> [Data rows]
------------------------------

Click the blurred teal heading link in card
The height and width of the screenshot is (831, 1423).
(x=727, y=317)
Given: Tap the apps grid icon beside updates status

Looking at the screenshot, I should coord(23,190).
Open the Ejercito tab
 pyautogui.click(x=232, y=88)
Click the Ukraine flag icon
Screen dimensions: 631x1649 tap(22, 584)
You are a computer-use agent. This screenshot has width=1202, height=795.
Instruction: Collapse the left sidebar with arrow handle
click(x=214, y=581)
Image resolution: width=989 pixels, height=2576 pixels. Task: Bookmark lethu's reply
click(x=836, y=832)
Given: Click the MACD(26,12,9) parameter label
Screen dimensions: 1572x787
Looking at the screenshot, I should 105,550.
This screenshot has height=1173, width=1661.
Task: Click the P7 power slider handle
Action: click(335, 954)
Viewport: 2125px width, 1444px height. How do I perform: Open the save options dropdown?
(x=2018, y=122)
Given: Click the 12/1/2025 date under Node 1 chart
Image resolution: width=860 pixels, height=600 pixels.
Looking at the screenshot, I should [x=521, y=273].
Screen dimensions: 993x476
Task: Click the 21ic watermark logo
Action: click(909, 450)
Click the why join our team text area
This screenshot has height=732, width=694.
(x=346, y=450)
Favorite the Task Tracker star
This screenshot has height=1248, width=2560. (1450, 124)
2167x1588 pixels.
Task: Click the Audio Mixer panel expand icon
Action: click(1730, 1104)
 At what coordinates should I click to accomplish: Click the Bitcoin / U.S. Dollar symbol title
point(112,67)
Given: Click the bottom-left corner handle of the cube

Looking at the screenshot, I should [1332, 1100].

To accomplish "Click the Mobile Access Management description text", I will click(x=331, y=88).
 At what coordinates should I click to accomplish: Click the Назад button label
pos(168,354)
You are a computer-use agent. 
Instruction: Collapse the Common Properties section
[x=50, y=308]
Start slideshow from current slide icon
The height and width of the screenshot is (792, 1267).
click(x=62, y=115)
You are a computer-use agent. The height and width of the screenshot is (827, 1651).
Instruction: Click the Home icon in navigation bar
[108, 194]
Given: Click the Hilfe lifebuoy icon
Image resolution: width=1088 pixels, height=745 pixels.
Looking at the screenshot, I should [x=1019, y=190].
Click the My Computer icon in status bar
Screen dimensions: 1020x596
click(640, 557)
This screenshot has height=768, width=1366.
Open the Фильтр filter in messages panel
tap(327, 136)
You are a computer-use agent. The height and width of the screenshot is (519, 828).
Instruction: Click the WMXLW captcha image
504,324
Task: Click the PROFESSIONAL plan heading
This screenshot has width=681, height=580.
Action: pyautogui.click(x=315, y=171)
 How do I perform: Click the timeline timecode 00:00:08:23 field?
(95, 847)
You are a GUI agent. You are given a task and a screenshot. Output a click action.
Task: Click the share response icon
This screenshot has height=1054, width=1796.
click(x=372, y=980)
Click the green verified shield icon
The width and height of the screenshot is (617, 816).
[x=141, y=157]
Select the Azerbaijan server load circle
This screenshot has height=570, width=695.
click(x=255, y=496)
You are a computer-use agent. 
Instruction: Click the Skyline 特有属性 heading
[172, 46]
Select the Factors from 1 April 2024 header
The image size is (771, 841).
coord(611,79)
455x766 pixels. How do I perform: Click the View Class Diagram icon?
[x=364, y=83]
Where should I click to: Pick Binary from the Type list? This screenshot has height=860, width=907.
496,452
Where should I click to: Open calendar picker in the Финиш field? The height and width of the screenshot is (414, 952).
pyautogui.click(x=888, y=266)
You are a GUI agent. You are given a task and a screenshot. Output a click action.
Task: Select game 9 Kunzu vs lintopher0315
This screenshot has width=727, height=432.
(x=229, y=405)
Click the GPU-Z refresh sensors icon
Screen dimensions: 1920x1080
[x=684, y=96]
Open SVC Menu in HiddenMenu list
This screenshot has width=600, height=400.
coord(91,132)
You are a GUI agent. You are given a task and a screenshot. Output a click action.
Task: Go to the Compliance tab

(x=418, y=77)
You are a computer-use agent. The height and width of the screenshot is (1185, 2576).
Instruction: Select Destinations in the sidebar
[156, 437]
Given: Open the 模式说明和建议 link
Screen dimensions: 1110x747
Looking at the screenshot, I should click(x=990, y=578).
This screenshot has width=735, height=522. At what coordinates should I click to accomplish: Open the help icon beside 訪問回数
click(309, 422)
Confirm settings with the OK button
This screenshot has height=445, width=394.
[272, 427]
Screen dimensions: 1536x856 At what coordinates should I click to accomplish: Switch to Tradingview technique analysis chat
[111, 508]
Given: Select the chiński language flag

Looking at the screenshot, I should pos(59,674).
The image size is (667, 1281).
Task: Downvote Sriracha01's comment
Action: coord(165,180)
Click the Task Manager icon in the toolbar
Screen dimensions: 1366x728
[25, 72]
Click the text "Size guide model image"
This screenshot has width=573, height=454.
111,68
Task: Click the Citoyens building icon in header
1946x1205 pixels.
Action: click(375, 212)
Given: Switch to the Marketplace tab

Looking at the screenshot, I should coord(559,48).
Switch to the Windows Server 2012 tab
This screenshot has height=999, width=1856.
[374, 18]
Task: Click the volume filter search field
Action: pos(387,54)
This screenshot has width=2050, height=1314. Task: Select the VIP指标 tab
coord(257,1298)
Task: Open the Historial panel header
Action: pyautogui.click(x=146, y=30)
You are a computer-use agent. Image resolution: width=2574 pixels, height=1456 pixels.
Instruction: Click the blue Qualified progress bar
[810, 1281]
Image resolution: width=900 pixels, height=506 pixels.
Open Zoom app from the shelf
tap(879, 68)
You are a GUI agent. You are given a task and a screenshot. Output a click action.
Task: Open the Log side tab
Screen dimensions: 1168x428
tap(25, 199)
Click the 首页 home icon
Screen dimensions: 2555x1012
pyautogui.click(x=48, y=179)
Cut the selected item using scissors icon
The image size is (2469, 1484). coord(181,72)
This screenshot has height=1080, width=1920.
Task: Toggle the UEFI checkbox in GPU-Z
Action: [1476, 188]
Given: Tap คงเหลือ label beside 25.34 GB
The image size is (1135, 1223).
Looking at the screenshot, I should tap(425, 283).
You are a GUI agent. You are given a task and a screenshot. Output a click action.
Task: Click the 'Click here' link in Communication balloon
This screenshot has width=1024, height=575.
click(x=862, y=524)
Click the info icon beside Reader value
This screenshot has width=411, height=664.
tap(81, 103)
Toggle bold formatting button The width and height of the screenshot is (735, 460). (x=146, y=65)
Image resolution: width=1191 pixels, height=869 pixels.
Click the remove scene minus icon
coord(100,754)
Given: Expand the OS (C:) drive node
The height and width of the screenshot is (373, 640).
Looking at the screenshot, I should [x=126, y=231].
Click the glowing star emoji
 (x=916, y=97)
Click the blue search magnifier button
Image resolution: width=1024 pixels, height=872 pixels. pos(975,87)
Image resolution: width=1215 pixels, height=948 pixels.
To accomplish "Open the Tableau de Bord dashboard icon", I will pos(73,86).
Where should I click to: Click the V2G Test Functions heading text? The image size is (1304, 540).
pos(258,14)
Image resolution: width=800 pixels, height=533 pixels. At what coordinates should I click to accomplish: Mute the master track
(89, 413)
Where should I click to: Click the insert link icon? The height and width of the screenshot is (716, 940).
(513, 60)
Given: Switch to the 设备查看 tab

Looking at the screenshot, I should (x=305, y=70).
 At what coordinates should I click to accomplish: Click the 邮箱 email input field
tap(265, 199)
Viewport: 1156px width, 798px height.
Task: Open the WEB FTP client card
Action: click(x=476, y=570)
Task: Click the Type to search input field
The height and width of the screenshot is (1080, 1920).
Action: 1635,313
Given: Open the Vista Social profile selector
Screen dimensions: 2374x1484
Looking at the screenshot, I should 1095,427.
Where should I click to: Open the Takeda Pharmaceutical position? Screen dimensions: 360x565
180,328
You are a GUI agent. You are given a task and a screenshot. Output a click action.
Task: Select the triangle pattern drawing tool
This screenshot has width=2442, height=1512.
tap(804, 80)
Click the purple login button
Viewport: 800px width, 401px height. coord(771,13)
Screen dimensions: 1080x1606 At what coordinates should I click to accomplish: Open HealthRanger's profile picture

------------------------------

> [Directive] Copy the lines above word for word, beginning with the very first one and ending with the line that contains "click(x=836, y=832)".

> [Finished task]
Click the blurred teal heading link in card
The height and width of the screenshot is (831, 1423).
(x=727, y=317)
Given: Tap the apps grid icon beside updates status

Looking at the screenshot, I should coord(23,190).
Open the Ejercito tab
 pyautogui.click(x=232, y=88)
Click the Ukraine flag icon
Screen dimensions: 631x1649 tap(22, 584)
You are a computer-use agent. This screenshot has width=1202, height=795.
Instruction: Collapse the left sidebar with arrow handle
click(x=214, y=581)
Image resolution: width=989 pixels, height=2576 pixels. Task: Bookmark lethu's reply
click(x=836, y=832)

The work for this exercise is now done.